STORED DATA

++++

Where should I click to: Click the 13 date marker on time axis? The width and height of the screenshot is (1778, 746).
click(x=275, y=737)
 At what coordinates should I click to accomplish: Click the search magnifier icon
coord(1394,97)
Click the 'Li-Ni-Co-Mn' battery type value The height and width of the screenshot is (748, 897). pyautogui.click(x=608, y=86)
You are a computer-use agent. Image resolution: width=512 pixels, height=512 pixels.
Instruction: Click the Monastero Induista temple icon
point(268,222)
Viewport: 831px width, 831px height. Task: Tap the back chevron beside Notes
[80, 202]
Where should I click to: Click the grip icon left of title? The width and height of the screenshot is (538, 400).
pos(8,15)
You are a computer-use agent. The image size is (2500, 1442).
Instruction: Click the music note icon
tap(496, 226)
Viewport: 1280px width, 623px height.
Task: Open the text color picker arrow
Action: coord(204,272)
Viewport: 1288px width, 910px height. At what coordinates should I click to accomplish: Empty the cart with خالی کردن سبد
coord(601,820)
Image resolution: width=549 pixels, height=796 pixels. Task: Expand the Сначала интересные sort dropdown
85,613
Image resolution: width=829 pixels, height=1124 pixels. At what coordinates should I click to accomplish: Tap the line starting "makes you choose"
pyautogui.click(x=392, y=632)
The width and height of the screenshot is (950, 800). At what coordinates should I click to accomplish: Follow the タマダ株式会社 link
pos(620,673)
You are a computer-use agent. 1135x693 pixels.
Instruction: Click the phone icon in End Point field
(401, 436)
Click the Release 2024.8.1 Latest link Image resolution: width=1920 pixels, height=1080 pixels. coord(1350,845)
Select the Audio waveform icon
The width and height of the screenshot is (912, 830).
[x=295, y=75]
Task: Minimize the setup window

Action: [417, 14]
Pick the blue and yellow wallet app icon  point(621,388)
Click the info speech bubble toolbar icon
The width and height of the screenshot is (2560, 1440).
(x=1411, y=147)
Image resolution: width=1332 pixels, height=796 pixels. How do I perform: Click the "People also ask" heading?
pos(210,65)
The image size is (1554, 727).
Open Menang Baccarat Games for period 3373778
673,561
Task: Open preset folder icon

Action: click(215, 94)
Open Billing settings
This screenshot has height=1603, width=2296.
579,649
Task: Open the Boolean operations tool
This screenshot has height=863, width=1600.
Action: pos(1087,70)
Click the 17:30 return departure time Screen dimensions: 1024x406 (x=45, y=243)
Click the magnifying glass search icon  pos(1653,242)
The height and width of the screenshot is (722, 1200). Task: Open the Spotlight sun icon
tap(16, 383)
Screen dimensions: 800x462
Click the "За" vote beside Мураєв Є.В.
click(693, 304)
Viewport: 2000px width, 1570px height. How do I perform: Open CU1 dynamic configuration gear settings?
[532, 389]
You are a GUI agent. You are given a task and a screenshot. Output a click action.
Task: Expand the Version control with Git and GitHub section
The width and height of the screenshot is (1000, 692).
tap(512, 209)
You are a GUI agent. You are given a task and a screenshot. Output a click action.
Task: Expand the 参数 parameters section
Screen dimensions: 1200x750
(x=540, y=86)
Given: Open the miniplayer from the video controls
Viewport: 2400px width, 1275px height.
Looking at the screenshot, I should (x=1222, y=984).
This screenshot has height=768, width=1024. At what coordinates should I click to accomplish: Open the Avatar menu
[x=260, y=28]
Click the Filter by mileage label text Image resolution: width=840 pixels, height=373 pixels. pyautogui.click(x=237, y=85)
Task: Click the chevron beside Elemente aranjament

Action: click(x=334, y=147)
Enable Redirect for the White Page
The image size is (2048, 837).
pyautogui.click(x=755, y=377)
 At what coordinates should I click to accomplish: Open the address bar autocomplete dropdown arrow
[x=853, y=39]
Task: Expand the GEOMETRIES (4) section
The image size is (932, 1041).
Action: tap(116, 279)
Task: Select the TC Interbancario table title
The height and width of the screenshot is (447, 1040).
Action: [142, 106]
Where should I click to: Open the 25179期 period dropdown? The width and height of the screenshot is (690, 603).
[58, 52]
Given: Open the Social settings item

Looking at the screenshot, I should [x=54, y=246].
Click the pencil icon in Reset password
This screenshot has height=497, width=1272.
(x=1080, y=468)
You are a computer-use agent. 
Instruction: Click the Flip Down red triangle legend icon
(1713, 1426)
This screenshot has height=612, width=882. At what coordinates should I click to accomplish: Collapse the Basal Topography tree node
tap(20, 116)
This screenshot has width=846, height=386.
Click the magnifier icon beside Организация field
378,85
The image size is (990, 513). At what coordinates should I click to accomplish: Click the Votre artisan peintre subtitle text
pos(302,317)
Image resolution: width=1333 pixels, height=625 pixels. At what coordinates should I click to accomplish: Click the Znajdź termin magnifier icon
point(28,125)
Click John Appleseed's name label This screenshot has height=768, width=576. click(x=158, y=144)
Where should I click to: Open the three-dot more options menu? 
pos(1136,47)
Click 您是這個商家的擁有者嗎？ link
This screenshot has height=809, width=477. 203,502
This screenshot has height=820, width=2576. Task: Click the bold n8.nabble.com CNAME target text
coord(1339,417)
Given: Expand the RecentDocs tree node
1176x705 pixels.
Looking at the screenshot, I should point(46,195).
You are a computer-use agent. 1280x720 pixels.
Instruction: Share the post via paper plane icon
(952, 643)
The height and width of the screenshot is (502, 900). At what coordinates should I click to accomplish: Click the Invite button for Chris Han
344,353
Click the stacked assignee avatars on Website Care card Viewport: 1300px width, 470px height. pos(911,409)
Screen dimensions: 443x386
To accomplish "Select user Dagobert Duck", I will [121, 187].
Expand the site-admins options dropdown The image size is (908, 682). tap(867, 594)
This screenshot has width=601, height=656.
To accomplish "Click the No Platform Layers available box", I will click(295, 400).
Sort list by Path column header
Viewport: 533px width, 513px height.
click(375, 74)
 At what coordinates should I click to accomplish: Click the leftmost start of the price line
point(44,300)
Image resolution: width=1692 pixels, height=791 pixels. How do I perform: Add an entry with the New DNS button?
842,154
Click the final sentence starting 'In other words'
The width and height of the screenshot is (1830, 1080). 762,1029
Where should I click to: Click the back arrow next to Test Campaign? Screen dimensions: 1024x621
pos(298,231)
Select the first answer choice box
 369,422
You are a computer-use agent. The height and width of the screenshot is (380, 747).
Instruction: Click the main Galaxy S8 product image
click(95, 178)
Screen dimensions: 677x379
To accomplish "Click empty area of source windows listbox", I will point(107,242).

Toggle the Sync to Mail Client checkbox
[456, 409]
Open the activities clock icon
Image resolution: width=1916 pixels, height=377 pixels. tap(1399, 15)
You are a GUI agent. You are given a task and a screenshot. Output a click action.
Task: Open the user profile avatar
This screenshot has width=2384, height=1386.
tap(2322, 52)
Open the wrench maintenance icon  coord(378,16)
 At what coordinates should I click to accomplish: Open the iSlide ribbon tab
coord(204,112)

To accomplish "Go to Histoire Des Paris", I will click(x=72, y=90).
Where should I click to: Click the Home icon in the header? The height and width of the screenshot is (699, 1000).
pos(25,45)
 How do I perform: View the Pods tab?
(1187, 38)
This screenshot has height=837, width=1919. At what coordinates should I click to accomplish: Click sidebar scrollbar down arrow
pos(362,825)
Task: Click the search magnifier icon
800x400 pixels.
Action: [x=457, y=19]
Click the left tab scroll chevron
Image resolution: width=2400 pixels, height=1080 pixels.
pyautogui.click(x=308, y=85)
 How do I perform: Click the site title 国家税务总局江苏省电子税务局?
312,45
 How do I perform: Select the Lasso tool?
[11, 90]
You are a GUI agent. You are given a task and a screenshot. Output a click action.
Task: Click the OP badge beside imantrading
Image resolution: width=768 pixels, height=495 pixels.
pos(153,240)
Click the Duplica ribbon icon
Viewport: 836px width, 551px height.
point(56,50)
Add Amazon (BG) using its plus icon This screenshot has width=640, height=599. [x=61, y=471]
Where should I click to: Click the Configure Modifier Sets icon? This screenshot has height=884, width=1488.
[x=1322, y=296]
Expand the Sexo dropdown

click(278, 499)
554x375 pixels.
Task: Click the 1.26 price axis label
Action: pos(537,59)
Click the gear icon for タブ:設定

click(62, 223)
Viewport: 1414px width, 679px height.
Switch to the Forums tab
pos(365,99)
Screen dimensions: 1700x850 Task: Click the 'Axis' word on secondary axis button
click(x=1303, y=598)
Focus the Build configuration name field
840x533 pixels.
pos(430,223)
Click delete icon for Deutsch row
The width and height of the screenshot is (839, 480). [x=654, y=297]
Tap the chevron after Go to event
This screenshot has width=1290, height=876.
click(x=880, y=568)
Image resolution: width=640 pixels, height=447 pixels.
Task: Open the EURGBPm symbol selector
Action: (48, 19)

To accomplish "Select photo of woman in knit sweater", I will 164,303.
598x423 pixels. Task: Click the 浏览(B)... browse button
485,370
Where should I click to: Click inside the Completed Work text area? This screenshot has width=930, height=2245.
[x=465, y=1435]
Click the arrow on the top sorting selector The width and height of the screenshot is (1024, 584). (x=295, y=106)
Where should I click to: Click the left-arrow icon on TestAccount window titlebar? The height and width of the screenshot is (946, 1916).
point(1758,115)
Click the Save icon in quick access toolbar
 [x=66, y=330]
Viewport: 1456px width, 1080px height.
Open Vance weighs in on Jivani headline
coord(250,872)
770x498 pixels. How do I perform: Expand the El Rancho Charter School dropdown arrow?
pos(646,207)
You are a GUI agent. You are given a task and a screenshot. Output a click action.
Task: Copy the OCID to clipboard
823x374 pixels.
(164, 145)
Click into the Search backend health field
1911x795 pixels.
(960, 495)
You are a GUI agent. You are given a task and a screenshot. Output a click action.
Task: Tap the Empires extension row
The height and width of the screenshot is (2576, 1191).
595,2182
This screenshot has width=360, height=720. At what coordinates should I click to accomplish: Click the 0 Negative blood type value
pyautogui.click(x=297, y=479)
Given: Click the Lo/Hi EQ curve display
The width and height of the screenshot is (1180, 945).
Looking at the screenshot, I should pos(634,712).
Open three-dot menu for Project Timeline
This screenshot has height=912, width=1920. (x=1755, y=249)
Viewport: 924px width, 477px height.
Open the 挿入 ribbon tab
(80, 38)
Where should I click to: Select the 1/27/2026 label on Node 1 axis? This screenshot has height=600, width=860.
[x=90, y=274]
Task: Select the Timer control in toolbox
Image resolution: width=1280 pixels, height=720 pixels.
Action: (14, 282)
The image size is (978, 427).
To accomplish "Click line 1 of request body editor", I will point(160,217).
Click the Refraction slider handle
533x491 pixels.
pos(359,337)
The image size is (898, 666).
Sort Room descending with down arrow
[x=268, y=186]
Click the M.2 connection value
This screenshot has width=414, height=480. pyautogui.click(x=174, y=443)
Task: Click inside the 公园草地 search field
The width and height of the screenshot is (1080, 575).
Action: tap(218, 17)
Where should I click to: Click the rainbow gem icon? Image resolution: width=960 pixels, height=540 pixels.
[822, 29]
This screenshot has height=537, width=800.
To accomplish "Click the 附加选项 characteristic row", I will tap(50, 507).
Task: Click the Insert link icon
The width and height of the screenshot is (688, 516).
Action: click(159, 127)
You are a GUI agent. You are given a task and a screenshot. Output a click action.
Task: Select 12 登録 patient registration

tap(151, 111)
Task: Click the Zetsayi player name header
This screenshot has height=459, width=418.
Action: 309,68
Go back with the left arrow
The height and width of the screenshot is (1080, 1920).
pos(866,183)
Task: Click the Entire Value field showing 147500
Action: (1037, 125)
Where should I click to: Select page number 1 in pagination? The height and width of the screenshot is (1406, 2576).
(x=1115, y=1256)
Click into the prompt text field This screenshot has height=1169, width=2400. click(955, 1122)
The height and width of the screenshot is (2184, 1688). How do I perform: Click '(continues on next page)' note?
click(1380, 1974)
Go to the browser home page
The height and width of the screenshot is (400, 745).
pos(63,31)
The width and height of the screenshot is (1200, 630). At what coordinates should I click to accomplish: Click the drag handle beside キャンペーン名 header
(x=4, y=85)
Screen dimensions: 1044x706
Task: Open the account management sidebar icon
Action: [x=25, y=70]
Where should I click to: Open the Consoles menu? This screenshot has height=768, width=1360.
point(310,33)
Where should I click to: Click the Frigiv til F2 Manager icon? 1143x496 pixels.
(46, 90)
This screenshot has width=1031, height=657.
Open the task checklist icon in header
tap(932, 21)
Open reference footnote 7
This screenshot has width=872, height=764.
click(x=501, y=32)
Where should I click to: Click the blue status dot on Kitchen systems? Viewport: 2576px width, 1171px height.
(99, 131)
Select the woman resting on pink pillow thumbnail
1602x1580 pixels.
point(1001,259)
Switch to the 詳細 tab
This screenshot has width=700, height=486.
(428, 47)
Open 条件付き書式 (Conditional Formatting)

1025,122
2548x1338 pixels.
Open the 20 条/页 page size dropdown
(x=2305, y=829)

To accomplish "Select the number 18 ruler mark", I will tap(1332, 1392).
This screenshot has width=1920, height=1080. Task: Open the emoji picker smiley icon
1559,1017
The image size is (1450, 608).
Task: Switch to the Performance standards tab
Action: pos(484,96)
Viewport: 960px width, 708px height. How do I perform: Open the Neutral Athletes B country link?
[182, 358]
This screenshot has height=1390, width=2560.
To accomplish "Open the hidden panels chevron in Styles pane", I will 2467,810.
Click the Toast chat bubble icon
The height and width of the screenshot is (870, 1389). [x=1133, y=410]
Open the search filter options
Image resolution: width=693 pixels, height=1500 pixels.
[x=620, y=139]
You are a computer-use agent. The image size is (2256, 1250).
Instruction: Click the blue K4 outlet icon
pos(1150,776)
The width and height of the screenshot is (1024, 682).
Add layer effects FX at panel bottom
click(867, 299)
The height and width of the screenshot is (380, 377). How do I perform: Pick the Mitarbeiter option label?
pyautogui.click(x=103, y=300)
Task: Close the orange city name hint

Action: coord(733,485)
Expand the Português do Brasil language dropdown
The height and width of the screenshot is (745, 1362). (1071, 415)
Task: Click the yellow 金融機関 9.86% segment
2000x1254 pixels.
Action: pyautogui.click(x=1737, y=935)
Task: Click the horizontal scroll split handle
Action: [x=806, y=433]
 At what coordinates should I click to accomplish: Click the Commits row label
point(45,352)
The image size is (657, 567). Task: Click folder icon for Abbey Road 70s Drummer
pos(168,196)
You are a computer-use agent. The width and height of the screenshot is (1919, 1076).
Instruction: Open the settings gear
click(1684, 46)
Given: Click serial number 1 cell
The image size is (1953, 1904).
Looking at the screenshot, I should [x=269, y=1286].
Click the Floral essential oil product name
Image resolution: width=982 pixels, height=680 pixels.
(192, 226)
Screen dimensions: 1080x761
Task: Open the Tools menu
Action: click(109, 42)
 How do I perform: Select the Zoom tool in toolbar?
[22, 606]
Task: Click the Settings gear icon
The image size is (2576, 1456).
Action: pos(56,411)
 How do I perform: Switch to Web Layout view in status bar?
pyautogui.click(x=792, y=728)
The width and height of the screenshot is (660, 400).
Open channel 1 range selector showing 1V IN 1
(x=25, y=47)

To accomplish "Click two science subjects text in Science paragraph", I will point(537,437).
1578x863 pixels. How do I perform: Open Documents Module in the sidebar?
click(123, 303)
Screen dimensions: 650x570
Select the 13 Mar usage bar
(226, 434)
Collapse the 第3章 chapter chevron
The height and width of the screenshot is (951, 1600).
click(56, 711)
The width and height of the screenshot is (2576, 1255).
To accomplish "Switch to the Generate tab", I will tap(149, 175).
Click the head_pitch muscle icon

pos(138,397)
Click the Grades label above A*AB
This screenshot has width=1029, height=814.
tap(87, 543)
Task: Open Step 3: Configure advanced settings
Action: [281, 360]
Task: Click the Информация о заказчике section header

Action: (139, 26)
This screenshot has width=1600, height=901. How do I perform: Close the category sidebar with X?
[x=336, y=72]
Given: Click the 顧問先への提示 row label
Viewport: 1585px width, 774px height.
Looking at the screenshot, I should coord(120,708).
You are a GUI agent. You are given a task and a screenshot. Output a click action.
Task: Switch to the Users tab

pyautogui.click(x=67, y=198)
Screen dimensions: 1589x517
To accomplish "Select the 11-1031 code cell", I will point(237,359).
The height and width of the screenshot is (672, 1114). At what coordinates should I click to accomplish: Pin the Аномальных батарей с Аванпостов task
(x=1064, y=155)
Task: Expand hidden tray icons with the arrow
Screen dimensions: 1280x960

++++

WHAT YOU ARE ASKED TO DO
Locate each line above that contains the string "next" and copy those lines. Matching is case-sensitive.

RESPONSE TO THIS EXERCISE
Where should I click to: Click the back arrow next to Test Campaign? Screen dimensions: 1024x621
The height and width of the screenshot is (2184, 1688). How do I perform: Click '(continues on next page)' note?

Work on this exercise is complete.